Why Interviewers Like This Answer
- Clearly explains integrity concepts
- Includes all major integrity types
- Shows constraint understanding
- Explains enterprise-level importance
- Provides real-world examples
Frequently Asked Questions
What is data integrity?
Data integrity ensures data remains accurate, consistent, and reliable.

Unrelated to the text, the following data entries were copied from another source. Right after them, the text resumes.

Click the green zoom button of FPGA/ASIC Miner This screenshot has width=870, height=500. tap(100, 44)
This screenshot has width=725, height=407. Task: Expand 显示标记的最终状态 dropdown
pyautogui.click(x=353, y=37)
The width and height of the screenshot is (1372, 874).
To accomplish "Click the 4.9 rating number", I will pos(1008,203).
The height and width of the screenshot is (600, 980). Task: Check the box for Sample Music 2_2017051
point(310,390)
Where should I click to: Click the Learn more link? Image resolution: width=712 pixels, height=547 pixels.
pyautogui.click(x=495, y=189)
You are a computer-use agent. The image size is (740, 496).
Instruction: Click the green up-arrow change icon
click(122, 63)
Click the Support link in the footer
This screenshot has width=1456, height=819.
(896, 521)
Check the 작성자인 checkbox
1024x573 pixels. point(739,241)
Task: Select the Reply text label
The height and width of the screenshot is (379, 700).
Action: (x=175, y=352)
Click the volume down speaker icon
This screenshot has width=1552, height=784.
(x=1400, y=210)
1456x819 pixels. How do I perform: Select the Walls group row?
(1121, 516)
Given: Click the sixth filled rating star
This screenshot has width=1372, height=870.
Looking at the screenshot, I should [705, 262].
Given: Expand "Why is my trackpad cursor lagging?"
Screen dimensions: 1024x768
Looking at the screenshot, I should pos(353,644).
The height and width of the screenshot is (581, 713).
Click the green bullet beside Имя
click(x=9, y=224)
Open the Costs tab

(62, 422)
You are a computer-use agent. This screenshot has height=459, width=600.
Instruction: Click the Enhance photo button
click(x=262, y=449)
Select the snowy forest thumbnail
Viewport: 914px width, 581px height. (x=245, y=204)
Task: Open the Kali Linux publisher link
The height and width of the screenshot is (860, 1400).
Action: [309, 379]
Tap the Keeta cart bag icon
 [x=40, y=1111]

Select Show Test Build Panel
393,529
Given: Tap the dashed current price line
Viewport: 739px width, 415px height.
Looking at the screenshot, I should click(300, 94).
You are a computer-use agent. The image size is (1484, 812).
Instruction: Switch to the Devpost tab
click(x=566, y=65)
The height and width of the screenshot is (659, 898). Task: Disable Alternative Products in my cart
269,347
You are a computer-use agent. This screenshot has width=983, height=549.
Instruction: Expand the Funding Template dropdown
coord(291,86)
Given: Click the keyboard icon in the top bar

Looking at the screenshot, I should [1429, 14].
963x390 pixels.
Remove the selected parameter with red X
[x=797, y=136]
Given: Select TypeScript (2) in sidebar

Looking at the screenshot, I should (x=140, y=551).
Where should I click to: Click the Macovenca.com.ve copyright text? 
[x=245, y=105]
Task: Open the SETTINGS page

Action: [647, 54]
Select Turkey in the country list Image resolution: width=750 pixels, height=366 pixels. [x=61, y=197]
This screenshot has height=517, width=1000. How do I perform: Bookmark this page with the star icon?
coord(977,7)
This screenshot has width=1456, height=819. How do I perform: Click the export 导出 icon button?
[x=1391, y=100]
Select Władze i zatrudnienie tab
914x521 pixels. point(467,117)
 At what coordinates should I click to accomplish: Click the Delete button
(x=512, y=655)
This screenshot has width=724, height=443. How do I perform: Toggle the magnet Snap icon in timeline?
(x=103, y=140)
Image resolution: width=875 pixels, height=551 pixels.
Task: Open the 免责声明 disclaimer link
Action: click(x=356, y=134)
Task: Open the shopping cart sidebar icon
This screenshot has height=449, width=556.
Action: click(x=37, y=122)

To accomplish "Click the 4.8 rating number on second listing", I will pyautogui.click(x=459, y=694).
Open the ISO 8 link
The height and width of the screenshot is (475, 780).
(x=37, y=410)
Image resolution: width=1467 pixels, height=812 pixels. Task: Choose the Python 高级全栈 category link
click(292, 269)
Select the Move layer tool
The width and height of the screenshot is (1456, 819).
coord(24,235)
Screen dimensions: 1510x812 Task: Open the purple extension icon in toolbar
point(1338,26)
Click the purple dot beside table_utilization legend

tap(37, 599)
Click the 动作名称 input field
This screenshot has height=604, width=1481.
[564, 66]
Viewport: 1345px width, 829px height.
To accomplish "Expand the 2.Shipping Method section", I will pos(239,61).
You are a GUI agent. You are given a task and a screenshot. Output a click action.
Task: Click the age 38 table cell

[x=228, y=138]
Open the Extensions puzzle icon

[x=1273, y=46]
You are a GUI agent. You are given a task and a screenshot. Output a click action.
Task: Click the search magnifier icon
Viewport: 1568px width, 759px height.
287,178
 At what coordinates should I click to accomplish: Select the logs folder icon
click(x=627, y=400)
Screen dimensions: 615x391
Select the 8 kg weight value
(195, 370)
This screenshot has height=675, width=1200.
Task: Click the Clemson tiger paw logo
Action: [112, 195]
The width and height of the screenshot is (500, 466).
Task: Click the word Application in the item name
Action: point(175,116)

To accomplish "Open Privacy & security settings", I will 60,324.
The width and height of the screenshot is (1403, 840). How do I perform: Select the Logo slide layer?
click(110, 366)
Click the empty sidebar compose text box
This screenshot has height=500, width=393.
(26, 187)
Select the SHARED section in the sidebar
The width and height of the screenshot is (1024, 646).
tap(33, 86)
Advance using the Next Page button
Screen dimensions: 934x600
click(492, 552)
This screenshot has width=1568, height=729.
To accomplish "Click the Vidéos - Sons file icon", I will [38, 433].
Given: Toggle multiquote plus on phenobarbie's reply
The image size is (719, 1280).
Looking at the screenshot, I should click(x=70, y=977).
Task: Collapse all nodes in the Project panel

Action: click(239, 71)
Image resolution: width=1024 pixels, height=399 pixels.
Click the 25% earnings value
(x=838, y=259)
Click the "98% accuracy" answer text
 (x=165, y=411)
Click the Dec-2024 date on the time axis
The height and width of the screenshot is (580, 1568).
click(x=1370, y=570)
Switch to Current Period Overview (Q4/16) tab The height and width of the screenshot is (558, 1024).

How is data integrity maintained in SQL?
Using primary keys, foreign keys, constraints, and transactions.
What are the main types of data integrity?
Entity integrity, referential integrity, domain integrity, and user-defined integrity.
Why is data integrity important?
It prevents invalid, inconsistent, and duplicate data.
What is domain integrity?
Domain integrity ensures only valid values are stored in columns.